= The Hudson and Pepperdine Show =

2000s BBC Radio 4 show

The Hudson and Pepperdine Show is a comedy sketch show vehicle on BBC Radio 4 (repeated on BBC Radio 4 Extra) for the duo Melanie Hudson and Vicki Pepperdine. Four series have been broadcast, in 2000 (4 episodes), 2001 (4 episodes), 2003 (6 episodes) and 2005 (6 episodes, of which 5 were broadcast). They also did a single Afternoon Play in 2008 titled Hudson and Pepperdine Save the Planet. Other regular cast members include Martin Hyder, Jim North, and Dave Lamb.

The show has the premise of Hudson and Pepperdine as flatmates who present a radio show from their flat, with comedy deriving from visitors to the flat and the situations in which the duo find themselves.

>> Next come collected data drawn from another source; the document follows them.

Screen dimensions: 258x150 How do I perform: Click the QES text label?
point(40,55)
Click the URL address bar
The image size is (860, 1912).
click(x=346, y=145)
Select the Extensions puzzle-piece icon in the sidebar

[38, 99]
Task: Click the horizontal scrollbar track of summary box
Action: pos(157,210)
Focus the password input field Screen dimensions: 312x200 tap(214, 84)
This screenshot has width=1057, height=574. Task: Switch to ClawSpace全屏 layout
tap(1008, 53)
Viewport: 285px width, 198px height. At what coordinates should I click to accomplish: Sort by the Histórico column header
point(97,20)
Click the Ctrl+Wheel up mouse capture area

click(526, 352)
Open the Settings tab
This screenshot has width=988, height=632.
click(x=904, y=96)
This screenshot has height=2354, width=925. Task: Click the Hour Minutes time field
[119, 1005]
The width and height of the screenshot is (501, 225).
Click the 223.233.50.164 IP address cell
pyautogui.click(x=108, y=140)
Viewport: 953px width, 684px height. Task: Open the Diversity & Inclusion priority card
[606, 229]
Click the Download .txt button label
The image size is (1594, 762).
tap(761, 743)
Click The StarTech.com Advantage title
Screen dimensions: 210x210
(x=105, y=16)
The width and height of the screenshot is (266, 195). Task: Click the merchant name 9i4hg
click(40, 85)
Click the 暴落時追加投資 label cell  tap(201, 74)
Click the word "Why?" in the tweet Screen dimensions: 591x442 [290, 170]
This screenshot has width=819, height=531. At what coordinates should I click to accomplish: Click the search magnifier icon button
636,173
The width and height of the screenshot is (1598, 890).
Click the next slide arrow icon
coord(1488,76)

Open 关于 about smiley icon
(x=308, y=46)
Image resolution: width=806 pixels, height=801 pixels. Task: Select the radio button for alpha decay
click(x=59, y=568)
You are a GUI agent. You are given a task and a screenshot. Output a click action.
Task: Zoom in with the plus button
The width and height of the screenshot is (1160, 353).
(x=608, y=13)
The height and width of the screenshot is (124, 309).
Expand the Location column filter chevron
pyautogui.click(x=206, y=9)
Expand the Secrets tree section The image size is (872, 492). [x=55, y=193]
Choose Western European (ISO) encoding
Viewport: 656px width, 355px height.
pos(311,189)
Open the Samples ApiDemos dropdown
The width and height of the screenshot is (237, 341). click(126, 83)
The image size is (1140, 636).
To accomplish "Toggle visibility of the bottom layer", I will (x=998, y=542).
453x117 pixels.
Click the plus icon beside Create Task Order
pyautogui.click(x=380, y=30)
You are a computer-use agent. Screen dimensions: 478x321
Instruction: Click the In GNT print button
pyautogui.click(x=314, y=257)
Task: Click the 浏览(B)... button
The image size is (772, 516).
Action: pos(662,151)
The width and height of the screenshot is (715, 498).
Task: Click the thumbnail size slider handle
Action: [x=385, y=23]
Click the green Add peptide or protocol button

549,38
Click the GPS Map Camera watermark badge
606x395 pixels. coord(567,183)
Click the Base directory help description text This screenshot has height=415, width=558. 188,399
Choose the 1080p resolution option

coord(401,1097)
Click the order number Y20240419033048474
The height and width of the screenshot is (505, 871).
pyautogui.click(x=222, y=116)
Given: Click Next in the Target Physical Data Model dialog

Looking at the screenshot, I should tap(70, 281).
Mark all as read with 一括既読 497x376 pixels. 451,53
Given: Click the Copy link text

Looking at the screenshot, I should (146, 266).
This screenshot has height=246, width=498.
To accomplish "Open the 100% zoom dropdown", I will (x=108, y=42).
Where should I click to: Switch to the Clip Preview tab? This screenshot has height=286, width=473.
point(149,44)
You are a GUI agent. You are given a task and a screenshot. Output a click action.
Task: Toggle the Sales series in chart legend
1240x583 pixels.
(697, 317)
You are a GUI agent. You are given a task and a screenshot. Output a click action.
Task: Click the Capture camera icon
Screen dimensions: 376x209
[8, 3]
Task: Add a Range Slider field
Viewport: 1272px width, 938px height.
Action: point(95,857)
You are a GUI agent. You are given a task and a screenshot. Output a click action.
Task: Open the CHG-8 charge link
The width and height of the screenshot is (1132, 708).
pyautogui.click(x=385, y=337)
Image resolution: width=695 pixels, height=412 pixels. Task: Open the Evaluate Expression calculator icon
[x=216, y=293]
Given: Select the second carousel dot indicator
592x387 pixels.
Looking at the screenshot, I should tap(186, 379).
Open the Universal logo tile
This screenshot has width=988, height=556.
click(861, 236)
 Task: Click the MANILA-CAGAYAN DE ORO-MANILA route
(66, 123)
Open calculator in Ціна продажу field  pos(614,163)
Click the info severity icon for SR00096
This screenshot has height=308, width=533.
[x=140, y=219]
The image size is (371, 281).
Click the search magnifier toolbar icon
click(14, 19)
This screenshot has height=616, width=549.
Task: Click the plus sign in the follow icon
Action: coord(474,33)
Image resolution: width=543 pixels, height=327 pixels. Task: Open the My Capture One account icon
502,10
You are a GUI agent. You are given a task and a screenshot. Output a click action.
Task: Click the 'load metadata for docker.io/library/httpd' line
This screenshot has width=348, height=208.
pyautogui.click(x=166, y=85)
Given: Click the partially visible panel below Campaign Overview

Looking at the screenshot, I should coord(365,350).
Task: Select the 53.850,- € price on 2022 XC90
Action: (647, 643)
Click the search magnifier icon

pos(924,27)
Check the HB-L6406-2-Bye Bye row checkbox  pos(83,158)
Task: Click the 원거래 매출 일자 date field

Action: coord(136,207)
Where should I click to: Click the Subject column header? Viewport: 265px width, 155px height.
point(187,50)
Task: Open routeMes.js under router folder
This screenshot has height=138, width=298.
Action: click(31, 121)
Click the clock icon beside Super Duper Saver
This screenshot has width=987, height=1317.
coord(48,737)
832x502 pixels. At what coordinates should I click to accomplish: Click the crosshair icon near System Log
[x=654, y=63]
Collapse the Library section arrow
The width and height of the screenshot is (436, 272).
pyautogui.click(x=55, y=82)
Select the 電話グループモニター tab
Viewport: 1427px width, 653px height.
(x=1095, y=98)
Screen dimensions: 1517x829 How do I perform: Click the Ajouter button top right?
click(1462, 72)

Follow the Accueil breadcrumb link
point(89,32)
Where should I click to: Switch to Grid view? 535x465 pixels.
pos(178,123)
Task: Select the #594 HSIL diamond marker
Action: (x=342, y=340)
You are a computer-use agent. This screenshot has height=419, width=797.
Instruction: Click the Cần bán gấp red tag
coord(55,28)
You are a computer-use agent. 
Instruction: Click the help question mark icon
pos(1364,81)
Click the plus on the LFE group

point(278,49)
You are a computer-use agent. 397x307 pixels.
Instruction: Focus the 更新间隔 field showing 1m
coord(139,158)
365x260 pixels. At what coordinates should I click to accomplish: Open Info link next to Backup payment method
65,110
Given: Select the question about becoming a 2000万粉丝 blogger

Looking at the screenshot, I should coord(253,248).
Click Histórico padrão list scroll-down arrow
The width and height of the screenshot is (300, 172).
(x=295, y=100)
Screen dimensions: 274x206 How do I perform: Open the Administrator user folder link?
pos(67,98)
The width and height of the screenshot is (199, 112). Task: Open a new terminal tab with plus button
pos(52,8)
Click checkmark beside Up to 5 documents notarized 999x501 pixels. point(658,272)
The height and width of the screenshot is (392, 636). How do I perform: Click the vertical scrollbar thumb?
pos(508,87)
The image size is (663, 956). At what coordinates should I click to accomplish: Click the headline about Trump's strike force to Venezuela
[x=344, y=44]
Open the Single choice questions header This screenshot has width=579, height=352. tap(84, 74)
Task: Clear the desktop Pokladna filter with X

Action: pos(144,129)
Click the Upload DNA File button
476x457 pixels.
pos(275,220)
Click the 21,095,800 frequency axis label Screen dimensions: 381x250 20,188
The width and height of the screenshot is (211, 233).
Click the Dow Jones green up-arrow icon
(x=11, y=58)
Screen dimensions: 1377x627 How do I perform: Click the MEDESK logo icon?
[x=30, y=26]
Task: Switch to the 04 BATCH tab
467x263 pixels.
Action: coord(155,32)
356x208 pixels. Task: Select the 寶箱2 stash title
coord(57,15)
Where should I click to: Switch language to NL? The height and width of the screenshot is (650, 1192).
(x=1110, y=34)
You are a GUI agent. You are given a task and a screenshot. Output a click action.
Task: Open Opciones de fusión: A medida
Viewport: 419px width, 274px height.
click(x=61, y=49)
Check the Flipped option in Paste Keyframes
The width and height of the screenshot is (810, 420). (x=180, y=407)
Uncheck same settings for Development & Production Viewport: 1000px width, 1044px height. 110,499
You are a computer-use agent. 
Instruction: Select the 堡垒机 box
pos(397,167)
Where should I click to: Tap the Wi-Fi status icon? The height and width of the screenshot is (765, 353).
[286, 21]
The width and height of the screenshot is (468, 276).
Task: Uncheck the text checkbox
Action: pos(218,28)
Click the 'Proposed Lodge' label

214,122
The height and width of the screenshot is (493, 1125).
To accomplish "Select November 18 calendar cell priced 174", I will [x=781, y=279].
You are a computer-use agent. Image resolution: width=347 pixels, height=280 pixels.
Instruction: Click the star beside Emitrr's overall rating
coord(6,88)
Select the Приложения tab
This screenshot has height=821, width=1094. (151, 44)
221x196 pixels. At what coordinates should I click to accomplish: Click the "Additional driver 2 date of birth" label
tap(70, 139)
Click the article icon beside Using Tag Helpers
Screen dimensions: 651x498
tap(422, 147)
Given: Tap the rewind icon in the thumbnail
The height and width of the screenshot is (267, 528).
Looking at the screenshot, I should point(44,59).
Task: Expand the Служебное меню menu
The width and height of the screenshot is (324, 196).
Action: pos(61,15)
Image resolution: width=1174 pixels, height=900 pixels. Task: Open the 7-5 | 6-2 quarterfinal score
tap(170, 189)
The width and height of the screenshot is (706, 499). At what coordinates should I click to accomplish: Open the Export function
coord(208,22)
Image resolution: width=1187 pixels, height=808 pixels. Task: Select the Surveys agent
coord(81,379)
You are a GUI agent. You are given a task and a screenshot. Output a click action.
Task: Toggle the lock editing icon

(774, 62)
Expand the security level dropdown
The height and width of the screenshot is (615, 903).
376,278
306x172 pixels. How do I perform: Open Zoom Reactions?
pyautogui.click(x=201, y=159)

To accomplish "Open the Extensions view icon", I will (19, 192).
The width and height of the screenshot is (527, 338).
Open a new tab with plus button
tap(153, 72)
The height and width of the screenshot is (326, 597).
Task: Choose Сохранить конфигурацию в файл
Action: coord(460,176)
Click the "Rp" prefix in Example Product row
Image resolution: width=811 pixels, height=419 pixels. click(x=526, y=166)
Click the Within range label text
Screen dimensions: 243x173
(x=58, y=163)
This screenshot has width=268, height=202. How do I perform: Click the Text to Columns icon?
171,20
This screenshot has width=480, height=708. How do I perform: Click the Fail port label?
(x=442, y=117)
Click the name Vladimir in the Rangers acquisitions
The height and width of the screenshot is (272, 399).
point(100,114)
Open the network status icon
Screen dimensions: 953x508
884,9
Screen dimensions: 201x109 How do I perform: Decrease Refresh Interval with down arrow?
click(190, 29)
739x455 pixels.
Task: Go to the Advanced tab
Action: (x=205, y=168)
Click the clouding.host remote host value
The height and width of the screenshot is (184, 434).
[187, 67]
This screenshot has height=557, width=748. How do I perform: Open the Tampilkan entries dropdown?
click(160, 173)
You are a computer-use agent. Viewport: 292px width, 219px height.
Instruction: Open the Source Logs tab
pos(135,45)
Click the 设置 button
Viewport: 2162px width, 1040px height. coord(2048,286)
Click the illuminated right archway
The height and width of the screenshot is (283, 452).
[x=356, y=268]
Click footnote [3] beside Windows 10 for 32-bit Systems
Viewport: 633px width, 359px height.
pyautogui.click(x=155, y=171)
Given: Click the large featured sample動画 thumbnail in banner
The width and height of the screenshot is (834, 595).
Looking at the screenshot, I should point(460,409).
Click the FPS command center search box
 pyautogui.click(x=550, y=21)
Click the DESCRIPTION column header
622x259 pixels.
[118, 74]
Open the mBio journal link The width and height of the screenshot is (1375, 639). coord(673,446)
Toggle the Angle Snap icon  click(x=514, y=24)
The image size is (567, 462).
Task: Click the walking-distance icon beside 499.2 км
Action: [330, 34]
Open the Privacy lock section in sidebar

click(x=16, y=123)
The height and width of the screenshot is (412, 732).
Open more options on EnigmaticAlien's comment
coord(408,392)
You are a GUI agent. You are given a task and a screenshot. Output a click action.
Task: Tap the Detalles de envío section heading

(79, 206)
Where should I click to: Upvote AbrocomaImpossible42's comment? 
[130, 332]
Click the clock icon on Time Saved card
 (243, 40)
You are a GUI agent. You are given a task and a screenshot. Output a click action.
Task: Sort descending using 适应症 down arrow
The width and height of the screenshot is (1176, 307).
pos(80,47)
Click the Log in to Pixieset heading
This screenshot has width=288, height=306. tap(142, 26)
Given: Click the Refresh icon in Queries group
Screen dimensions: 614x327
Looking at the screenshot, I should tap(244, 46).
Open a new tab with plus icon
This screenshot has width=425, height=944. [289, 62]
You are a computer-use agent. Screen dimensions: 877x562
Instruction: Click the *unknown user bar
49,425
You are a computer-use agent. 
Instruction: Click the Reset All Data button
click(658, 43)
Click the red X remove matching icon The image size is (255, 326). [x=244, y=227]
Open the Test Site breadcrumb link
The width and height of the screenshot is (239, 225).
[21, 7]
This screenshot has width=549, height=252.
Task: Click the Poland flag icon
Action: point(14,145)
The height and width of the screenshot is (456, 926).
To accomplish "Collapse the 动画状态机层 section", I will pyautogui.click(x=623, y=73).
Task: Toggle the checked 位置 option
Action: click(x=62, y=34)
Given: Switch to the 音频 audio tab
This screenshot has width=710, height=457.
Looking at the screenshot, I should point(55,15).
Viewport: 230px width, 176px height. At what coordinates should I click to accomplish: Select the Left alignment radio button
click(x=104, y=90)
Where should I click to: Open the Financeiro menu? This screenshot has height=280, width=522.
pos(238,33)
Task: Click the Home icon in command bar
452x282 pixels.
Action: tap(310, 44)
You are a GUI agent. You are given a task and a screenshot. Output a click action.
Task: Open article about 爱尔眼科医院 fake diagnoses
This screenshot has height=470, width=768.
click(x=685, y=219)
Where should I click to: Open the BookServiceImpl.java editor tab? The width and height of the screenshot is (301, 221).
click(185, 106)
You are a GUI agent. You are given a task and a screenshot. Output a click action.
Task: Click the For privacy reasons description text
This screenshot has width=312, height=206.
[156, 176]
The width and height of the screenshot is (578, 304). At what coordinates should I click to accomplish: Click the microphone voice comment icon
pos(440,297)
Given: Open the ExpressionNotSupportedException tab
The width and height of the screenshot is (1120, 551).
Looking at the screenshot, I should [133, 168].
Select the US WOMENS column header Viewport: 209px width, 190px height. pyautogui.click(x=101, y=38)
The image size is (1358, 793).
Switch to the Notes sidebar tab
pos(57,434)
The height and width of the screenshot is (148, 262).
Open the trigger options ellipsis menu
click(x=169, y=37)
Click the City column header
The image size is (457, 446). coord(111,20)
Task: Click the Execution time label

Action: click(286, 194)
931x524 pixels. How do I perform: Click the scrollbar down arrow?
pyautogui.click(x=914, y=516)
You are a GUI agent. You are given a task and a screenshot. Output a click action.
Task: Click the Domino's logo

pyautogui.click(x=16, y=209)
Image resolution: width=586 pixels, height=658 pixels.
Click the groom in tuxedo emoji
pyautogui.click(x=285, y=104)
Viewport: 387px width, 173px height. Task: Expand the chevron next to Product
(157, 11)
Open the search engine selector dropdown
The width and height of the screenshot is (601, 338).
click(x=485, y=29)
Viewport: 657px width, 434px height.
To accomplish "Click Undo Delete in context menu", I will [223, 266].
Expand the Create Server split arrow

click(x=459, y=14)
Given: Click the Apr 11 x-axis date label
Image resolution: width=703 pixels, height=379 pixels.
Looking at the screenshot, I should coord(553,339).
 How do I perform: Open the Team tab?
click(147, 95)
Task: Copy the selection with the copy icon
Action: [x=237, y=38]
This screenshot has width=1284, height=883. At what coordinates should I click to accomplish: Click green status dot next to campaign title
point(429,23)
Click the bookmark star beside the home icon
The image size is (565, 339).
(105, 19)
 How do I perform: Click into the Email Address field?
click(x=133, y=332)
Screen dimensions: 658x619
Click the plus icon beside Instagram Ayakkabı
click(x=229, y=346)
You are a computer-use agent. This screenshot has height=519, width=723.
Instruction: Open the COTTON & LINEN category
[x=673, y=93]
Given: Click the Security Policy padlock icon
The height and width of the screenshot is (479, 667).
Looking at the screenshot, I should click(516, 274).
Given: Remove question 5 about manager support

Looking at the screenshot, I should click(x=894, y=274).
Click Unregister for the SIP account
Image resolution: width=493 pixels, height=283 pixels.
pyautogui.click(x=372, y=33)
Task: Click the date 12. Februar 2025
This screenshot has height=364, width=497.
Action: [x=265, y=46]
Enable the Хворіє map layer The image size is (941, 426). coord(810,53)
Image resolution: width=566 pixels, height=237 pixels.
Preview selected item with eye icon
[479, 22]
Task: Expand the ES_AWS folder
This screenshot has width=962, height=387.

However, the show differs from a sitcom as the interactions of Hudson and Pepperdine simply serve to link together more traditional sketch based material with strands featuring a men's support group; rough neighbourhood girls; Edie Trinder, a pastiche of wartime radio comedy; and their upstairs neighbours, the 'Dirty Sloanes'. The show theme music is a customised version of Barry Manilow's "Copacabana".

The planned first show for the fourth and most recent series, scheduled to be broadcast on 7 July 2005, was pulled due to that day's terrorist attacks in London as it depicted Mel and Vicki's interaction with the government's emergency warning leaflet.